→ **ABOUT THIS EXERCISE**: Copy the lines word for word, starting with the line that contains "The height and width of the screenshot is (405, 611)." and continuing through the final line of the records.

→ **INFORMATION SHOWN**:
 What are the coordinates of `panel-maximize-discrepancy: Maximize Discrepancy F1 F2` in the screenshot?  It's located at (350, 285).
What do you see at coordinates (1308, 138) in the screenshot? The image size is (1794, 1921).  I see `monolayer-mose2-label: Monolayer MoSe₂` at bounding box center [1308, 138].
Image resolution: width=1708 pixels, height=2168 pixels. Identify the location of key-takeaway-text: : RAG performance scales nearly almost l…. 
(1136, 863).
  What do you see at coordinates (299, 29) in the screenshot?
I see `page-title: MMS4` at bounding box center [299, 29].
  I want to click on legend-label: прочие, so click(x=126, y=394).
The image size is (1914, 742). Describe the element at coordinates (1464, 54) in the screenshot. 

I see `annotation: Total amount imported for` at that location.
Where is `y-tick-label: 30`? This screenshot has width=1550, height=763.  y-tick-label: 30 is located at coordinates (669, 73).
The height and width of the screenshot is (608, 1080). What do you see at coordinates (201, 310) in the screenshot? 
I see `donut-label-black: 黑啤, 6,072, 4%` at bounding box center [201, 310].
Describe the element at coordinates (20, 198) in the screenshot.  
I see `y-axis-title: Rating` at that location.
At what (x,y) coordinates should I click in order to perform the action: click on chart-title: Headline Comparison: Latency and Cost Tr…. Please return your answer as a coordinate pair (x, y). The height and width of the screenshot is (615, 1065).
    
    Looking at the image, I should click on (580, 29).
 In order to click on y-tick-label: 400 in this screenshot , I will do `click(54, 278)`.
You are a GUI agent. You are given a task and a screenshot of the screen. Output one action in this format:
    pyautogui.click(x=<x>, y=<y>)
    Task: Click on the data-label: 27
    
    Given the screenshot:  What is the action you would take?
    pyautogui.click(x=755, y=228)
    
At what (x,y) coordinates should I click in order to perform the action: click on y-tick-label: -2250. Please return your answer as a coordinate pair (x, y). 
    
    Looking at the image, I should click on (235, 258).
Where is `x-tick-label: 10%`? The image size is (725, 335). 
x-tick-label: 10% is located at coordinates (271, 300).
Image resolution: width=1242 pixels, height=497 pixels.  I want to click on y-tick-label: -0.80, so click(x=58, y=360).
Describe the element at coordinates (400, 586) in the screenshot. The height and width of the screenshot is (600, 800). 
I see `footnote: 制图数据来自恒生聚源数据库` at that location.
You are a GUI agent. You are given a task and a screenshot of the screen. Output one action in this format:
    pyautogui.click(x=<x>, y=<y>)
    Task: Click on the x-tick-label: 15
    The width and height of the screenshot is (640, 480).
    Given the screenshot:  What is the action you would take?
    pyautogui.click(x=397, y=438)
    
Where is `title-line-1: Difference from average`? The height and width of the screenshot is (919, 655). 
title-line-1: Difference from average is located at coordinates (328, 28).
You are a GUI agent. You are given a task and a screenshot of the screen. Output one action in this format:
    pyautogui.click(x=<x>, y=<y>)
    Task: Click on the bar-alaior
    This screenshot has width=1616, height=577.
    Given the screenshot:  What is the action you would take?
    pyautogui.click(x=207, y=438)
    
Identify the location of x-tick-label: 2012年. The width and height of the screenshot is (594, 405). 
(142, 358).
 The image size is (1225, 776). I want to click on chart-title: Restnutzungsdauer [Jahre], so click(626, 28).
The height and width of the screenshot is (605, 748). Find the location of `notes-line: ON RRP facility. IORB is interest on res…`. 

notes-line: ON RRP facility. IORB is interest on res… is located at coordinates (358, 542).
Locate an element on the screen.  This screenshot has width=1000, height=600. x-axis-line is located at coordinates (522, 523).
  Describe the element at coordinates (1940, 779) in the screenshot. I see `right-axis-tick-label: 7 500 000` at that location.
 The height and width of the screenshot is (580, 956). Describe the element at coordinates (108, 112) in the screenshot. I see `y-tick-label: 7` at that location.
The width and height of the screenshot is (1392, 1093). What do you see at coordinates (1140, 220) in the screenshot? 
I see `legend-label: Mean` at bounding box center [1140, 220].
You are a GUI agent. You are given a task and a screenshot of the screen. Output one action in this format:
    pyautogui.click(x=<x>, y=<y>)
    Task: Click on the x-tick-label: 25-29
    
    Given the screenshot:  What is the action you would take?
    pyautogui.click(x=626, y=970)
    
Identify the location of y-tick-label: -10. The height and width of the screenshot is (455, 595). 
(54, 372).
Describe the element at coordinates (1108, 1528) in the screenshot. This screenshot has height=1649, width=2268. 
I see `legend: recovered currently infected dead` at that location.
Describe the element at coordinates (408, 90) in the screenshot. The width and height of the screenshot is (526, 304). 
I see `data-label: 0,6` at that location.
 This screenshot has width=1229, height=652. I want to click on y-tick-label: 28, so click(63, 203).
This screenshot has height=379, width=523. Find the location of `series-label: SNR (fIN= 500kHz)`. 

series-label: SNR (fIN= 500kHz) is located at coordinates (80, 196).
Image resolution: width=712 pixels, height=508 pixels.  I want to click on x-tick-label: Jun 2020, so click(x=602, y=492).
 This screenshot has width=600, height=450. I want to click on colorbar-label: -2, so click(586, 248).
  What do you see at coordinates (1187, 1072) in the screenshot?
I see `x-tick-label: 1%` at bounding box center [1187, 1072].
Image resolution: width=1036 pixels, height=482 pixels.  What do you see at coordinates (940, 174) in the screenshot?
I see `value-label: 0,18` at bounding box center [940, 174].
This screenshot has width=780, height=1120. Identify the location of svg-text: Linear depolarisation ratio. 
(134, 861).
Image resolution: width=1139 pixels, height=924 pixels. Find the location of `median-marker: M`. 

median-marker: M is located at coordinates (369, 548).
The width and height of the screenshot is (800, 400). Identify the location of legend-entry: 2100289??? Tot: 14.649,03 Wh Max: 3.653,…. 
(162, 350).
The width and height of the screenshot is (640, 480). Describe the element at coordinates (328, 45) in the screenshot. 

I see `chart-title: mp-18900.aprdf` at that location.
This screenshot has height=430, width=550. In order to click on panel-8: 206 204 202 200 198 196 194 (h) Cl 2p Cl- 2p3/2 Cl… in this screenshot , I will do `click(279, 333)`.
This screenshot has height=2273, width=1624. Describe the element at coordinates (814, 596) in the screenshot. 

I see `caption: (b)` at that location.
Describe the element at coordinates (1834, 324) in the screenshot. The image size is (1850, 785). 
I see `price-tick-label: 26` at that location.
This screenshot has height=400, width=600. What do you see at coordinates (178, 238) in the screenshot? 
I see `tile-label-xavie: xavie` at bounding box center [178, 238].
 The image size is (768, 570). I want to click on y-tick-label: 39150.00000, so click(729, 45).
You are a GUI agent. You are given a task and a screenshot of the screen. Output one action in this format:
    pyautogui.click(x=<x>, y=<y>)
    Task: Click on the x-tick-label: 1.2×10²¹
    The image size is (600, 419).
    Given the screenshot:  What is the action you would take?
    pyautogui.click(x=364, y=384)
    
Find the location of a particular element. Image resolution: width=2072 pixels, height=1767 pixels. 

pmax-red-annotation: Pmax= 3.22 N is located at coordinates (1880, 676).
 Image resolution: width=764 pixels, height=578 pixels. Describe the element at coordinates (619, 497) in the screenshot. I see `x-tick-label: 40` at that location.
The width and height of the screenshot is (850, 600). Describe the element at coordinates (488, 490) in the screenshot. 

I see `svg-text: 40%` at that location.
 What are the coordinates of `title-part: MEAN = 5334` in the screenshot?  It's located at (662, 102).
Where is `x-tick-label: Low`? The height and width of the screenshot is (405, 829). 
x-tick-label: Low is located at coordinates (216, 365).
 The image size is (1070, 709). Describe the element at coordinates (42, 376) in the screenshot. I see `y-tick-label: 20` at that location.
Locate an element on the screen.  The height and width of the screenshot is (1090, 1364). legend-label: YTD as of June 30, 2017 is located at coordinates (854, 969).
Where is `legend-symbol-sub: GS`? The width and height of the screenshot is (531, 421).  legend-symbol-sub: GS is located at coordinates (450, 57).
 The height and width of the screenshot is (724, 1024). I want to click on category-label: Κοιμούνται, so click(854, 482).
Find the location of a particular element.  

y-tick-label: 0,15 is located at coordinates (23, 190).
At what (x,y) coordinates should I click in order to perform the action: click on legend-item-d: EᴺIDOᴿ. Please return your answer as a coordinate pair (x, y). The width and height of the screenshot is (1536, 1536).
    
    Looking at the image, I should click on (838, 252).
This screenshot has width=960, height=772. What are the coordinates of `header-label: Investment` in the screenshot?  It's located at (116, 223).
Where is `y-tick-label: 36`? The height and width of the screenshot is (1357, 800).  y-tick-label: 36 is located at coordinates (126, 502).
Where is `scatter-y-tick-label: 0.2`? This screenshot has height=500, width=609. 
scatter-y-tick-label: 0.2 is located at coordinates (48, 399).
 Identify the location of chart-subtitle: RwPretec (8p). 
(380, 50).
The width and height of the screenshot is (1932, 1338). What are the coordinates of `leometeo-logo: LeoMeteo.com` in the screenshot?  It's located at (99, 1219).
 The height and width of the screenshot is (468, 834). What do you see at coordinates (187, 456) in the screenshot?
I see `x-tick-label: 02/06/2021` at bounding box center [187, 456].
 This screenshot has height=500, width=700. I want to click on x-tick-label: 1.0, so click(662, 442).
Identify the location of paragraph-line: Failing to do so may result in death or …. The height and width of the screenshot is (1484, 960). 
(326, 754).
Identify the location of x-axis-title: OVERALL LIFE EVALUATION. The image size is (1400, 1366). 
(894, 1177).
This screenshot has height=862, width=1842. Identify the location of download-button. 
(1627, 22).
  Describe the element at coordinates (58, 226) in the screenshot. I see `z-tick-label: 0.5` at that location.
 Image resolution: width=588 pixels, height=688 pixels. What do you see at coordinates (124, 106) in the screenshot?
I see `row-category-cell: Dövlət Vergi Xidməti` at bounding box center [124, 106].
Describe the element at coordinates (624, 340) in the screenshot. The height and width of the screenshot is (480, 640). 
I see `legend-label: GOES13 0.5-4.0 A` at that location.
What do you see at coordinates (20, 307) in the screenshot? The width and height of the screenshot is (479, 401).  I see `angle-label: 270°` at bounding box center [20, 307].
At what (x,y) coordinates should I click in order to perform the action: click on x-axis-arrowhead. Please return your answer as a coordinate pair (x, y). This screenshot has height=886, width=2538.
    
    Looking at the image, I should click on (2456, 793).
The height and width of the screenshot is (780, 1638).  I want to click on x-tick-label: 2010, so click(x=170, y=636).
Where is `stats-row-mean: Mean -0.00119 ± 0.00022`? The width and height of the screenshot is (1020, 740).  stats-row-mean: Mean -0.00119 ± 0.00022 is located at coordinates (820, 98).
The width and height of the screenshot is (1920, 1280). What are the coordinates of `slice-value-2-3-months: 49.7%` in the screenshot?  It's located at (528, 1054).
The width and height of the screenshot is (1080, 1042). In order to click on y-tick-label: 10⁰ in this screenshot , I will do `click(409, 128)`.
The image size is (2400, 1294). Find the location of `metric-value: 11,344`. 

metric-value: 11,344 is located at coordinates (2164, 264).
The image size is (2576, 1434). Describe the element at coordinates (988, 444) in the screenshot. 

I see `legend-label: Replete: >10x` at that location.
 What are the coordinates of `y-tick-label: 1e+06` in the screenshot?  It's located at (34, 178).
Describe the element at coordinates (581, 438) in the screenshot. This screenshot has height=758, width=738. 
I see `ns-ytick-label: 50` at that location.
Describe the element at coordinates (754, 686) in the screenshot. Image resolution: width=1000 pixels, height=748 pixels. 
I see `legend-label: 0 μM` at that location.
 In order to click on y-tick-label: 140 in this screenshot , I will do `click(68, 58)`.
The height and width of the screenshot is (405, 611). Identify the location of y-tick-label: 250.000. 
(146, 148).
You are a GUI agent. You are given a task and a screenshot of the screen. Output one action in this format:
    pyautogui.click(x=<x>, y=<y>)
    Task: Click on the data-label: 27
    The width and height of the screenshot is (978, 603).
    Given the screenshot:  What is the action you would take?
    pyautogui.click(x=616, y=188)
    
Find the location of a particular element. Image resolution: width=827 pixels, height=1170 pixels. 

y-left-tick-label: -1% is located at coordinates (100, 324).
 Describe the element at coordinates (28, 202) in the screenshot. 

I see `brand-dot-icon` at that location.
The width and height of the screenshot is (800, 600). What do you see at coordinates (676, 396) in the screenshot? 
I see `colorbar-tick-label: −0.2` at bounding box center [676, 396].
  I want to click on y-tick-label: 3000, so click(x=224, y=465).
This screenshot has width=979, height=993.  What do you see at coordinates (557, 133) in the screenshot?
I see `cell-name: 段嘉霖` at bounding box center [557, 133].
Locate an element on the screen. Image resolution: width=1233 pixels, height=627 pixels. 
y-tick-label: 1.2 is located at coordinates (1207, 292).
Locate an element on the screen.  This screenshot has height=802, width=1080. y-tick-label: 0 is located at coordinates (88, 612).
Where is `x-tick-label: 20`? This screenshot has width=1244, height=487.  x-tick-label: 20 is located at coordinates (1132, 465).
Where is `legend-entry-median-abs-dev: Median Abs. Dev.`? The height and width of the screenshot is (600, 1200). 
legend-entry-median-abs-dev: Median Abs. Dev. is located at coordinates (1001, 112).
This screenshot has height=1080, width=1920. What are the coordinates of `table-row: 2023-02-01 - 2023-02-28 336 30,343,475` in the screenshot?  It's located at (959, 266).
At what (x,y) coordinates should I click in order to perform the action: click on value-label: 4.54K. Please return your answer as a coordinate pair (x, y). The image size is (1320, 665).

→ **PROBLEM SOLUTION**:
The height and width of the screenshot is (405, 611). Identify the location of y-tick-label: 250.000. 
(146, 148).
You are a GUI agent. You are given a task and a screenshot of the screen. Output one action in this format:
    pyautogui.click(x=<x>, y=<y>)
    Task: Click on the data-label: 27
    The width and height of the screenshot is (978, 603).
    Given the screenshot:  What is the action you would take?
    pyautogui.click(x=616, y=188)
    
Find the location of a particular element. Image resolution: width=827 pixels, height=1170 pixels. 

y-left-tick-label: -1% is located at coordinates (100, 324).
 Describe the element at coordinates (28, 202) in the screenshot. 

I see `brand-dot-icon` at that location.
The width and height of the screenshot is (800, 600). What do you see at coordinates (676, 396) in the screenshot? 
I see `colorbar-tick-label: −0.2` at bounding box center [676, 396].
  I want to click on y-tick-label: 3000, so click(x=224, y=465).
This screenshot has width=979, height=993.  What do you see at coordinates (557, 133) in the screenshot?
I see `cell-name: 段嘉霖` at bounding box center [557, 133].
Locate an element on the screen. Image resolution: width=1233 pixels, height=627 pixels. 
y-tick-label: 1.2 is located at coordinates (1207, 292).
Locate an element on the screen.  This screenshot has height=802, width=1080. y-tick-label: 0 is located at coordinates (88, 612).
Where is `x-tick-label: 20`? This screenshot has width=1244, height=487.  x-tick-label: 20 is located at coordinates (1132, 465).
Where is `legend-entry-median-abs-dev: Median Abs. Dev.`? The height and width of the screenshot is (600, 1200). 
legend-entry-median-abs-dev: Median Abs. Dev. is located at coordinates (1001, 112).
This screenshot has height=1080, width=1920. What are the coordinates of `table-row: 2023-02-01 - 2023-02-28 336 30,343,475` in the screenshot?  It's located at (959, 266).
At what (x,y) coordinates should I click in order to perform the action: click on value-label: 4.54K. Please return your answer as a coordinate pair (x, y). The image size is (1320, 665).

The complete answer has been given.